**Written task 1:**
Gather every line of the records that contains the word "Identify".

**Selected excerpt:**
I am from that sweet and sour red wine.
“Don’t gain the world and lose your soul,
Because wisdom is worth more than silver and gold.”
I am from hopscotch and kickball,
From Barbies and dolls,
From diapers and breast milk,
From independence and bras,
I am from Betty Boop in my red dress and gold hoops
And from “Can you tell me how to get to Sesame Street?”
I am from the pogroms of Russia,
From the fertile farmland in Romania.
From those stray bullets flying.
I am from latkas, from challah.
I am from those blue, gold, and white candles
That light our menorah.
“I am who I am and I am going to be who I be.”
I am from Latvia, Russia, Romania,
From latkas, challa, and salty matzoh ball soup.
I am from my roots,
Which grow stronger
Beginning a year or a semester with poems about place helps students see that their own lives are rich resources for writing and reflection and invites students at all skill levels to be successful. I usually require a “Personal Piece” as one of the first requirements in a student portfolio. Most students, and all reluctant teenage writers, can be convinced to take the risks and exert the effort good writers do, whether in expressive or more analytical writing, after having success with this kind of creative writing assignment. Many of them, in the past two years since I got the idea for the lesson from the excellent series The United States of Poetry, choose their “Where I’m From” poem from among the other assignments, which are personal essays or poems about themselves, as their “best of” for the portfolio. I make it clear this collection of their writing is not produced just for me, the teacher, but will be shared with their parents or with my colleagues in workshops about teaching writing. I also suggest they keep this portfolio to show their children many years hence. I believe the idea of audience is key to good student writing. And I believe publication of student work is well worth the extra effort, both because it inspires students to take risks and to care about correctness.
Learning to read Lyons’ poem thoughtfully and then writing their own – and hearing their classmates’ – help students see the connections between reading and writing. The poem helps them see how to move beyond the literal in order to go deeper. Good readers know to identify words, phrases, and sentences they do and don’t understand and ask questions of themselves and others to expand their understanding. They know to look for image, metaphor and simile, personification, detail, inference, tone and meaning. These are the first steps in asking students to write a “Where I’m From” poem.

**Written task 2:**
Answer these questions about the selected excerpt, one per line:
(a) What colors are the candles that light the menorah?
(b) What does the writer usually require as one of the first requirements in a student portfolio?
(c) What series gave the writer the idea for the lesson?

**Collected data entries:**
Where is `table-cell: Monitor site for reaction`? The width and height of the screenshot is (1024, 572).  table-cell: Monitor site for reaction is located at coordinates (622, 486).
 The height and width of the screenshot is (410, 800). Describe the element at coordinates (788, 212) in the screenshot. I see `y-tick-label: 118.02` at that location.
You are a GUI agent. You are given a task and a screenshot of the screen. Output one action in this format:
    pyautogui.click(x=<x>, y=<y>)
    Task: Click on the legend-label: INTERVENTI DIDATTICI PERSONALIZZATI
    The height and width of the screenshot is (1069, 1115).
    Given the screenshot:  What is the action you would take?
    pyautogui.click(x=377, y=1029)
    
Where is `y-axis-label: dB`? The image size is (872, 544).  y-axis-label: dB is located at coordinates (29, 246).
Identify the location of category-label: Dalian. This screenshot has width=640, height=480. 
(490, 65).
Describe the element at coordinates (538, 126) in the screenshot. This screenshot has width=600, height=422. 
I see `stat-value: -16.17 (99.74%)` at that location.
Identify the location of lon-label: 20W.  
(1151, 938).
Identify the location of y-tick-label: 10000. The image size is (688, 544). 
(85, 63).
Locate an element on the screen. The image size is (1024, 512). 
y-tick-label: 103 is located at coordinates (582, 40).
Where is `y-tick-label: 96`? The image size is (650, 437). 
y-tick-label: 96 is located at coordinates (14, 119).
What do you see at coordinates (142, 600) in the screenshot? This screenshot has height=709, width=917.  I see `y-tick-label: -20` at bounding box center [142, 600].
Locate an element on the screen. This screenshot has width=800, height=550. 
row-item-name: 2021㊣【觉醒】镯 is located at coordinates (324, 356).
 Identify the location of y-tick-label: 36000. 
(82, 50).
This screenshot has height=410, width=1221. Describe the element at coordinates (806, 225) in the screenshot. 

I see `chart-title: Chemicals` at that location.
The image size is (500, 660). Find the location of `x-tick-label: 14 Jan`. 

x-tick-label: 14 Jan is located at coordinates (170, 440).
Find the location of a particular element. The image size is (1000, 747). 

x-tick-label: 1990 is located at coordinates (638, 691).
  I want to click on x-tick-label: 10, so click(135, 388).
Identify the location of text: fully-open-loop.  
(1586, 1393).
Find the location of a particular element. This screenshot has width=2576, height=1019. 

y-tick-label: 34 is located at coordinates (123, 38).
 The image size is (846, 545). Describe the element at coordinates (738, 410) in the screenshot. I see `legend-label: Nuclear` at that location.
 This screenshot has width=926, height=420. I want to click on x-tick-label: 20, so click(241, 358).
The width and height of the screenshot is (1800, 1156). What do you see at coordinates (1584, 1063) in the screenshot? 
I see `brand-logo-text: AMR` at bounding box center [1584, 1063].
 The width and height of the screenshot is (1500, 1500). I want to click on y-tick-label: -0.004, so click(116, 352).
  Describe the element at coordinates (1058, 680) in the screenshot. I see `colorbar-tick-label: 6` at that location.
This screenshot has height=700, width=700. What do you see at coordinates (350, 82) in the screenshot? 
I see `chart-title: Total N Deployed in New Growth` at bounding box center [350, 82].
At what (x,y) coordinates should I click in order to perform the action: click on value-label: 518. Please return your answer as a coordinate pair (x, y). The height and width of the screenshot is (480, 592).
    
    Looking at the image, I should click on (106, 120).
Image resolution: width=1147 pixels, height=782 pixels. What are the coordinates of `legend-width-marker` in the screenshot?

**Exercise response 1:**
Identify the location of category-label: Dalian. This screenshot has width=640, height=480. 
Identify the location of lon-label: 20W.  
Identify the location of y-tick-label: 10000. The image size is (688, 544). 
 Identify the location of y-tick-label: 36000. 
Identify the location of text: fully-open-loop.  

**Exercise response 2:**
(a) Blue, gold, and white.
(b) A "Personal Piece."
(c) The United States of Poetry.